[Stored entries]
################

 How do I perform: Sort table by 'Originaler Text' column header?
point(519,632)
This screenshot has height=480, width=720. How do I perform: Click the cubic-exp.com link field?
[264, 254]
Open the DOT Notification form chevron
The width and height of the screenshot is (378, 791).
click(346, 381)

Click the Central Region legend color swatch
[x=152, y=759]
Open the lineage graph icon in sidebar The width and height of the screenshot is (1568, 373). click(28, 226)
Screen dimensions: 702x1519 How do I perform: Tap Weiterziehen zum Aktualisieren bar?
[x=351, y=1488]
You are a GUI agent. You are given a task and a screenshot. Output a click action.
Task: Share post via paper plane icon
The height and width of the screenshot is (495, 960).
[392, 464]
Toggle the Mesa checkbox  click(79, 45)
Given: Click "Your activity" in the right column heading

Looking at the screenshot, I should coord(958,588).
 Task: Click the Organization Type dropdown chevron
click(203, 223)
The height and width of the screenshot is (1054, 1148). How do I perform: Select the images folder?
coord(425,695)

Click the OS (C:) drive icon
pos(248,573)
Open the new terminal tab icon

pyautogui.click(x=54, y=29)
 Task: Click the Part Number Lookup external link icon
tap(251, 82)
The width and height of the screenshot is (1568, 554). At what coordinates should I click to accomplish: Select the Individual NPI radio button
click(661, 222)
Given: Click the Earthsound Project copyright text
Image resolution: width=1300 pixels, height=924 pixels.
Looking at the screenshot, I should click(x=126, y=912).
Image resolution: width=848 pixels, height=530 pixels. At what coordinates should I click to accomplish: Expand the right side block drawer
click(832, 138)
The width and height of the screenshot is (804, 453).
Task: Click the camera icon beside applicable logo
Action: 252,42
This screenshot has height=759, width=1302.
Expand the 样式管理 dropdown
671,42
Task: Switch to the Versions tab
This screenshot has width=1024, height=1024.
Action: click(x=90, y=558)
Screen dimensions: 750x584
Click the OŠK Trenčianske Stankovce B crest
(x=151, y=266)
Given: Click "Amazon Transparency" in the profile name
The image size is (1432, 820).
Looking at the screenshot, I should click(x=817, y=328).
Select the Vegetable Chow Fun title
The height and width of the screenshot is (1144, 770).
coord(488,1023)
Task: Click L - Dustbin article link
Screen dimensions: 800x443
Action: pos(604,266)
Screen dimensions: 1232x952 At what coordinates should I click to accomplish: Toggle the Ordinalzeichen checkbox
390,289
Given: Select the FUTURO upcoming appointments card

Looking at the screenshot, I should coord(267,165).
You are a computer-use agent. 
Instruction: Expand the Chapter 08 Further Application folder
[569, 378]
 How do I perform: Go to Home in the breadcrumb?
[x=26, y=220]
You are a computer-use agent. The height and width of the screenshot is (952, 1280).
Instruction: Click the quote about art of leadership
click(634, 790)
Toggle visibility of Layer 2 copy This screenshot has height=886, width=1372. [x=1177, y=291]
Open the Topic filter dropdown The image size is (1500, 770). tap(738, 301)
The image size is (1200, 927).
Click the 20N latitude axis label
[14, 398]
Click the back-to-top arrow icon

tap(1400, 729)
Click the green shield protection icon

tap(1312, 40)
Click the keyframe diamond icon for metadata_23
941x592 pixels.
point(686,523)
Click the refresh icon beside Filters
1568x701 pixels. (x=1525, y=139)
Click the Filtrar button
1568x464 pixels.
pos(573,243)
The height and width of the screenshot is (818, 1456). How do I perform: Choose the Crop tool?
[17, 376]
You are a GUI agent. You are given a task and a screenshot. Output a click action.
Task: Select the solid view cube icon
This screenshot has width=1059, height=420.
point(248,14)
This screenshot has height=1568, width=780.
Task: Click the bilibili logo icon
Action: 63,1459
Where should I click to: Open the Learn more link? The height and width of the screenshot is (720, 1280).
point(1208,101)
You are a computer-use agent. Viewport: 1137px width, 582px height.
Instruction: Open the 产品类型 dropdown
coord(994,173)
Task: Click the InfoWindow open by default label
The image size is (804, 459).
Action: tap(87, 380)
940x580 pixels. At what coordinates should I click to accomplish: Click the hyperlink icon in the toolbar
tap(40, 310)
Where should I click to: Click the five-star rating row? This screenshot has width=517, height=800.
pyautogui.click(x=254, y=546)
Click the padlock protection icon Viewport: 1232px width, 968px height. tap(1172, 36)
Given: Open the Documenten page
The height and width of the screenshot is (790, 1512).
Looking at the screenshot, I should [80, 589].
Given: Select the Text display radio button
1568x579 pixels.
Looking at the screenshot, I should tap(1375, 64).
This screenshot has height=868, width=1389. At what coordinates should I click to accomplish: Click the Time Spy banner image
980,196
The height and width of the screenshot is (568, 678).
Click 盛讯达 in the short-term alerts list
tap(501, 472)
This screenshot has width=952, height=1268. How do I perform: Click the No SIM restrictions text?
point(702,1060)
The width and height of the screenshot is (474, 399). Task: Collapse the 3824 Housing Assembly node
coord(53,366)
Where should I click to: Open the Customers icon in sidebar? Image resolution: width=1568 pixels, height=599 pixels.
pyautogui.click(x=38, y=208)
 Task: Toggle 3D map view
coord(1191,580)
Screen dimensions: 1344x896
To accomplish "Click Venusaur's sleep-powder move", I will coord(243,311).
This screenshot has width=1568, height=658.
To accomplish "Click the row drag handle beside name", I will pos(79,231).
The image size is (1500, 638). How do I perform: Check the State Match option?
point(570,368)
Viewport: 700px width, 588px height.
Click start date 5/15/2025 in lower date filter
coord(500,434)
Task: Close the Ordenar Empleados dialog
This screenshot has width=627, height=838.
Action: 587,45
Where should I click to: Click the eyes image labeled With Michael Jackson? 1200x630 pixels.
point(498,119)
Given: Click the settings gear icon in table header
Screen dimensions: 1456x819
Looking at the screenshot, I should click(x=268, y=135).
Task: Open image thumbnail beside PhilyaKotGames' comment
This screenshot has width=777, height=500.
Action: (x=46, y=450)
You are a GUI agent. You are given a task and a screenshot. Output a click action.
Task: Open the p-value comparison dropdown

################

Problem to solve: Your task is to gather all lines from the entries above that hold the word "name".

Exercise answer:
Given: Click "Amazon Transparency" in the profile name
To accomplish "Click the row drag handle beside name", I will pos(79,231).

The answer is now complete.